The purpose of this brief review is to explain the mechanical relationship between impulse and momentum when resistance exercise is performed in a purposefully slow manner (PS). PS is recognized by ~10s concentric and ~4-10s eccentric actions. While several papers have reviewed the effects of PS, none has yet explained such resistance training in the context of the impulse-momentum relationship. A case study of normal versus PS back squats was also performed. An 85kg man performed both normal speed (3 sec eccentric action and maximal acceleration concentric action) and PS back squats over a several loads. Normal speed back squats produced both greater peak and mean propulsive forces than PS action when measured across all loads. However, TUT was greatly increased in the PS condition, with values fourfold greater than maximal acceleration repetitions. The data and explanation herein point to superior forces produced by the neuromuscular system via traditional speed training indicating a superior modality for inducing neuromuscular adaptation.

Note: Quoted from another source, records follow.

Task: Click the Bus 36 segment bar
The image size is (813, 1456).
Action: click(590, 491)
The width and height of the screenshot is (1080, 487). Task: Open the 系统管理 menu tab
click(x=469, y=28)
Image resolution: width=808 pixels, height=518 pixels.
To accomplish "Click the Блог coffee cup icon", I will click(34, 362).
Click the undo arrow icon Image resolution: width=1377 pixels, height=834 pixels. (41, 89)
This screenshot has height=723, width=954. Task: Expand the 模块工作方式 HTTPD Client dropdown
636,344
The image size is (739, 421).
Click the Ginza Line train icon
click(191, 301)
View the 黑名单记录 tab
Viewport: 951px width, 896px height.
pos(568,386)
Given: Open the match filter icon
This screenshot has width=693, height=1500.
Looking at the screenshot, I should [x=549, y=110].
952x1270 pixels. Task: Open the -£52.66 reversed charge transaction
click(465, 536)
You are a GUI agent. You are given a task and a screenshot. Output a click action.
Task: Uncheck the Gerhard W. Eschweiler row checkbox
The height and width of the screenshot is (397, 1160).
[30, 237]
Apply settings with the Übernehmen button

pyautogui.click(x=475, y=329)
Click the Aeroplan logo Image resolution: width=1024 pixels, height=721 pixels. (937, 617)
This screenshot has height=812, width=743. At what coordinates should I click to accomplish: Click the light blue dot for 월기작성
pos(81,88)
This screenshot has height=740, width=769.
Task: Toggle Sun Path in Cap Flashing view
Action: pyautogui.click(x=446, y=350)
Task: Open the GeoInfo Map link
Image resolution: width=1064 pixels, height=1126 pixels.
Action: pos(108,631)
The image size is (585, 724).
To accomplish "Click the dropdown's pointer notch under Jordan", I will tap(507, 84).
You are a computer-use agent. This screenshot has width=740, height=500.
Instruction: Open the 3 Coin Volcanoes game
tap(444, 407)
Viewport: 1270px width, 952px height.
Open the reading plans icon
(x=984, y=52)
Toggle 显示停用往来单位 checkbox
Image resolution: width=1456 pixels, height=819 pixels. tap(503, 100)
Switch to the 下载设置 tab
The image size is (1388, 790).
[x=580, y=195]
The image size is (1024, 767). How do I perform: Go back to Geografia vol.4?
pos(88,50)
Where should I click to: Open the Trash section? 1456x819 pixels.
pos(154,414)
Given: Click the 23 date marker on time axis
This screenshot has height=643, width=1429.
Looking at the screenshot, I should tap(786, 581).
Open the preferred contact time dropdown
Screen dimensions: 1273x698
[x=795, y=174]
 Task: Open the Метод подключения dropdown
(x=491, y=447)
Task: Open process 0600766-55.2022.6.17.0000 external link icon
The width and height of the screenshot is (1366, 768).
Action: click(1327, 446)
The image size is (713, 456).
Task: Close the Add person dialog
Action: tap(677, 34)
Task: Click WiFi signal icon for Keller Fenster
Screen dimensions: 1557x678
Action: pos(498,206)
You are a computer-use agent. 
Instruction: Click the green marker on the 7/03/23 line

Key words: Impulse, momentum, purposefully slow, time-under-tension


           Key Points
  • As velocity approaches zero, propulsive force approaches zero, therefore slow moving objects only require force approximately equal to the weight of the resistance.
  • As mass is constant during resistance training, a greater impulse will result in a greater velocity.
  • The inferior propulsive forces accompanying purposefully slow training suggest other methods of resistance training have a greater potential for adaptation.